- Born: June 25, 1896 Tipton, Indiana, US
- Died: November 25, 1943
- Other names: Gypsy Rossini
- Occupation(s): Actress, composer, organist, violinist
- Spouse(s): Cal Stewart (m. 1914–1919), Christos Vrionides (m. 1933)

= Rossini Vrionides =

American Vaudeville performer

Rossini Waugh Stewart Vrionides (June 25, 1896 – November 25, 1943) was an American actress, composer, organist and violinist. She performed in vaudeville and on stage under the name "Gypsy Rossini."

Rossini was born in Tipton, Indiana, to James and Eva (Overman) Waugh. She was playing the lead in the play "Running for Governor" at McVickers Theatre in Chicago when she met Cal Stewart. They married in New York on July 6, 1914.

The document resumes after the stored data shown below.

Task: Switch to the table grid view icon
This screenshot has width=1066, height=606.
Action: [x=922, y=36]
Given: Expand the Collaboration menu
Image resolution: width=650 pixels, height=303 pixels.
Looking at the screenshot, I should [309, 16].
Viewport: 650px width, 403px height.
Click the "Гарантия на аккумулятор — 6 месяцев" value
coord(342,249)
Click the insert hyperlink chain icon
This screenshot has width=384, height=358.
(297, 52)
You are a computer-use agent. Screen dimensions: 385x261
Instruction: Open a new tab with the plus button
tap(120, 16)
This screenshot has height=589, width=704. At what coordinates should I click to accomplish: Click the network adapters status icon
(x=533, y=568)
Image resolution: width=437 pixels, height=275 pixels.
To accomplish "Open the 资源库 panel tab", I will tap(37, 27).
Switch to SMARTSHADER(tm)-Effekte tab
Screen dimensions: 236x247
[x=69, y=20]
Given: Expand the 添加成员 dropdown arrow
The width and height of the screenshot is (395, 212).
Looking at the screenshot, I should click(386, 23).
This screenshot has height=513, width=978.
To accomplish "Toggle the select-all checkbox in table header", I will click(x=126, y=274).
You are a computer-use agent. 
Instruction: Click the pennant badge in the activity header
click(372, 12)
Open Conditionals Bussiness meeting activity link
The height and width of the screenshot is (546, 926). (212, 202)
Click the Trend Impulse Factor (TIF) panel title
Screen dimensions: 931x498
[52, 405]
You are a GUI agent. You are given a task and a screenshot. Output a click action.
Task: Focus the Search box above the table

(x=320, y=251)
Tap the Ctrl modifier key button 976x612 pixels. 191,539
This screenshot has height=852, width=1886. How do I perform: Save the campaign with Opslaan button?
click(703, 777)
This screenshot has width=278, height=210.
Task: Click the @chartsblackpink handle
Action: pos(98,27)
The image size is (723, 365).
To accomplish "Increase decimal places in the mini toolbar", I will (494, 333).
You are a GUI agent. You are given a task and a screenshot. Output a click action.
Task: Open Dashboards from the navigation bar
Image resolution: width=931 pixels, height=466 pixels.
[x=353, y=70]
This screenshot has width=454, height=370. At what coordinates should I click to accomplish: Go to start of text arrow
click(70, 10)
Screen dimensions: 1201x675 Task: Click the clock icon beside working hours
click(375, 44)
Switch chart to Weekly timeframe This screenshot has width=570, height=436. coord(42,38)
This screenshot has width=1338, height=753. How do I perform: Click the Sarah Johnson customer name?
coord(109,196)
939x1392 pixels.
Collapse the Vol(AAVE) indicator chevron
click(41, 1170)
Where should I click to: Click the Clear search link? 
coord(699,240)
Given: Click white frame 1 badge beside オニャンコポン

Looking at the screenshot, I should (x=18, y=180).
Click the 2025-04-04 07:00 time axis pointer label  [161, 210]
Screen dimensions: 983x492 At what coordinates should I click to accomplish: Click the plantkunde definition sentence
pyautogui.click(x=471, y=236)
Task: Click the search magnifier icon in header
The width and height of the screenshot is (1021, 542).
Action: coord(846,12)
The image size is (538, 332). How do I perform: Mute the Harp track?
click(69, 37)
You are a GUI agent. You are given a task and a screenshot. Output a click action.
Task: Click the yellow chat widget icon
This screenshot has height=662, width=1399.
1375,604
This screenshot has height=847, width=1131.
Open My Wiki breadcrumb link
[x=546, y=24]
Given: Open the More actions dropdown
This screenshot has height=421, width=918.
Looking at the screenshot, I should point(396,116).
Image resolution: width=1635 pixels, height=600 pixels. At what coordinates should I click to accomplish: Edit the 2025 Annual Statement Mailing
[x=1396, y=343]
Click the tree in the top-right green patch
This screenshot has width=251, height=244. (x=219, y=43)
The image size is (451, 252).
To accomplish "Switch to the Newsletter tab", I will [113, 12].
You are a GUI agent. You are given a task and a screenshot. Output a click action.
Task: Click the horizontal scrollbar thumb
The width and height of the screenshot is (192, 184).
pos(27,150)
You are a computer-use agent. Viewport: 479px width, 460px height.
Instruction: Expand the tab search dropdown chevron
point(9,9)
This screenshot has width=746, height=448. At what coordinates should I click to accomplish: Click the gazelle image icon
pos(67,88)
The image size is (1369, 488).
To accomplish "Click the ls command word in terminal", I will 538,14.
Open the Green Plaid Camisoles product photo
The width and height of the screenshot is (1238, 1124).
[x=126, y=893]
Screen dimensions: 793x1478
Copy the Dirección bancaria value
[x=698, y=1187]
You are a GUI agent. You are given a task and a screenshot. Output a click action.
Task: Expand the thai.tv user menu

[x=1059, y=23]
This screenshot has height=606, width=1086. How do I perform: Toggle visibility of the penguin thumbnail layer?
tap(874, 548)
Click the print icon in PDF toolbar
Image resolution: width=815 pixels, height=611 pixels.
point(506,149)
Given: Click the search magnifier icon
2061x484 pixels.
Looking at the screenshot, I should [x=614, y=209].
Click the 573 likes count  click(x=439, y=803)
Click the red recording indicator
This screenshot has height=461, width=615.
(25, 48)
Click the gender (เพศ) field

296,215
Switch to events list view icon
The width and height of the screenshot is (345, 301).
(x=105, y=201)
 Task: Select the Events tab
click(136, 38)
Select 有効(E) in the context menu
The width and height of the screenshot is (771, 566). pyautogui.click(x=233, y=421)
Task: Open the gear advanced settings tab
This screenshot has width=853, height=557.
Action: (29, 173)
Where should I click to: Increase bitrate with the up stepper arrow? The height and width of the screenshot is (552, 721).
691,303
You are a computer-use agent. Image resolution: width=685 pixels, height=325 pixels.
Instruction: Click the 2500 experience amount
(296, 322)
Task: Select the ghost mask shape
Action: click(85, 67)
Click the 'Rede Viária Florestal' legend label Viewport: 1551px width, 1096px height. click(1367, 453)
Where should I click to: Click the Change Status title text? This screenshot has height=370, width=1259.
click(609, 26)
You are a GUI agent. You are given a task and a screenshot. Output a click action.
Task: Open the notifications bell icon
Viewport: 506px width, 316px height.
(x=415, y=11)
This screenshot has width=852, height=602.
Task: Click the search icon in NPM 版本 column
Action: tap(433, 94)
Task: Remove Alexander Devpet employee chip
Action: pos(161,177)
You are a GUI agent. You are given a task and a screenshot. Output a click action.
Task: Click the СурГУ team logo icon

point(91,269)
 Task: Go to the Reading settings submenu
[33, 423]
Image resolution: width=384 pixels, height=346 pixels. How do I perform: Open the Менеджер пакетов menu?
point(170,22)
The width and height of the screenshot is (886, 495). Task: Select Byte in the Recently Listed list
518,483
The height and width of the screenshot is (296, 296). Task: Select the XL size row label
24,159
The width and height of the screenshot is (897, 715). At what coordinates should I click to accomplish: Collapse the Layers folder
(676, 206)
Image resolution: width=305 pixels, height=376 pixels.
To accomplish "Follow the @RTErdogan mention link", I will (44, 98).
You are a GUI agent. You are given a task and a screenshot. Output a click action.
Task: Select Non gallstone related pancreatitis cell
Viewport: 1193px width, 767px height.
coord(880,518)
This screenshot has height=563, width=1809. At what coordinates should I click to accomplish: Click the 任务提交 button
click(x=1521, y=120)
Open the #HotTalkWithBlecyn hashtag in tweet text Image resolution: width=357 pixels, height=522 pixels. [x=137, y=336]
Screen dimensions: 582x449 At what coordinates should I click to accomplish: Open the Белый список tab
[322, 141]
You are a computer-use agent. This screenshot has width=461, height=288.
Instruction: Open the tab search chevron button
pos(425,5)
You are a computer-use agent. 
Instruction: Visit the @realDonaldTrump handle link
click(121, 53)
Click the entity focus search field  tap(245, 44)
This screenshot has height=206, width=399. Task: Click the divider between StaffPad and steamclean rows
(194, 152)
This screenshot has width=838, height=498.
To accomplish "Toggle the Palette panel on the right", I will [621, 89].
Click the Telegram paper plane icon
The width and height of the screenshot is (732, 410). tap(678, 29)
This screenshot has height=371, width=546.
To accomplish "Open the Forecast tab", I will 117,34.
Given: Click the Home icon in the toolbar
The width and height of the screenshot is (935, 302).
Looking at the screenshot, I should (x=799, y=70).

Rossini and her brother and sister toured and appeared in vaudeville with Stewart. Rossini played the role of Aunt Nancy in his popular "Uncle Josh" shows. She also played violin as Gypsy Rossini, accompanied by her sister Marjorie on piano.

Stewart died in 1919. Rossini continued performing and gave organ and violin lessons. She taught violin at St. Joseph's Academy in Tipton for several years, before marrying conductor Christos Vrionides on April 19, 1933.

Vrionides and Rossini composed A Cycle of Whitman Poems for mixed chorus and soloists in 1940, based on text by Walt Whitman and published by M. Baron. The best known pieces in the cycle are Out of the Rolling Ocean the Crowd and Washington's Monument.